#### PROMPT:
Your answer should be the lines below from the one with "Task: Open Search Settings in the side menu" to the one with "You are a computer-use agent. This", both included, given again exactly and with nothing added.

#### THE DATA:

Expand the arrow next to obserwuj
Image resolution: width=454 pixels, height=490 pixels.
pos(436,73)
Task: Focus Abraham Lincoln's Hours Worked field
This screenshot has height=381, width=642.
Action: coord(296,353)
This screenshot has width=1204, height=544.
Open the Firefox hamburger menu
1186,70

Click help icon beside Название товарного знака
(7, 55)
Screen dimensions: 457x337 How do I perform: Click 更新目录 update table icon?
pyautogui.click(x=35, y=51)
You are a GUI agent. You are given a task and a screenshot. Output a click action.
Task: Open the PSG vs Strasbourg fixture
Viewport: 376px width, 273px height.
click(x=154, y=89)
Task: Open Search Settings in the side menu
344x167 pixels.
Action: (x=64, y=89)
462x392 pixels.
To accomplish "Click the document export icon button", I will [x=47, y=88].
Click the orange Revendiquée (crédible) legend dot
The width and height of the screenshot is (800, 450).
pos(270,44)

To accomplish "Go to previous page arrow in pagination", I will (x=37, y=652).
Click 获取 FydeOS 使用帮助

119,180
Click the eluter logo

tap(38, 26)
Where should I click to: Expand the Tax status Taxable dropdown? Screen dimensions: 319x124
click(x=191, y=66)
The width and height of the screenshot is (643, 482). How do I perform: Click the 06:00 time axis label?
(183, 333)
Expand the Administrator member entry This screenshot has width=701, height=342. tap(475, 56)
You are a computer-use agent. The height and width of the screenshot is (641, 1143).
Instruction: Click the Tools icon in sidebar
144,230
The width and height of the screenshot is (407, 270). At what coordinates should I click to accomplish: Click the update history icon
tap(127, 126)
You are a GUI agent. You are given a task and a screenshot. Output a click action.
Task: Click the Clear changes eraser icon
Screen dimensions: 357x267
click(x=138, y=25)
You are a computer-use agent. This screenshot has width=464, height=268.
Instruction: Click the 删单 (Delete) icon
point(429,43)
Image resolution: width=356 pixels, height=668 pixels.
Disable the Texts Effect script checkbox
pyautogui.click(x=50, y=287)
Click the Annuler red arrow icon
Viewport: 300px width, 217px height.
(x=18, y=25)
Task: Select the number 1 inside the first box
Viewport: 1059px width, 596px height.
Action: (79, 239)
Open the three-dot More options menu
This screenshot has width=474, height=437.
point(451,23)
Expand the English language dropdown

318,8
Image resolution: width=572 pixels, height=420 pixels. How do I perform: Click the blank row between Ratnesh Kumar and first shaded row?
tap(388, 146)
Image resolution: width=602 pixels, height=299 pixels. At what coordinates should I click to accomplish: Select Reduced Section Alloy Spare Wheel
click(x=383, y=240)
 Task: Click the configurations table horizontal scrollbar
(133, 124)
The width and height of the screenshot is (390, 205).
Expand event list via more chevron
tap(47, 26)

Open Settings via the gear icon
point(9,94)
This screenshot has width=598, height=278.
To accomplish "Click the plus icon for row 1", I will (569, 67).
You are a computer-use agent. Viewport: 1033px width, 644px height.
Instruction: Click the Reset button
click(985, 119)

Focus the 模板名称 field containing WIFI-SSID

#### RESULT FOR THIS EXERCISE:
Task: Open Search Settings in the side menu
344x167 pixels.
Action: (x=64, y=89)
462x392 pixels.
To accomplish "Click the document export icon button", I will [x=47, y=88].
Click the orange Revendiquée (crédible) legend dot
The width and height of the screenshot is (800, 450).
pos(270,44)

To accomplish "Go to previous page arrow in pagination", I will (x=37, y=652).
Click 获取 FydeOS 使用帮助

119,180
Click the eluter logo

tap(38, 26)
Where should I click to: Expand the Tax status Taxable dropdown? Screen dimensions: 319x124
click(x=191, y=66)
The width and height of the screenshot is (643, 482). How do I perform: Click the 06:00 time axis label?
(183, 333)
Expand the Administrator member entry This screenshot has width=701, height=342. tap(475, 56)
You are a computer-use agent. The height and width of the screenshot is (641, 1143).
Instruction: Click the Tools icon in sidebar
144,230
The width and height of the screenshot is (407, 270). At what coordinates should I click to accomplish: Click the update history icon
tap(127, 126)
You are a GUI agent. You are given a task and a screenshot. Output a click action.
Task: Click the Clear changes eraser icon
Screen dimensions: 357x267
click(x=138, y=25)
You are a computer-use agent. This screenshot has width=464, height=268.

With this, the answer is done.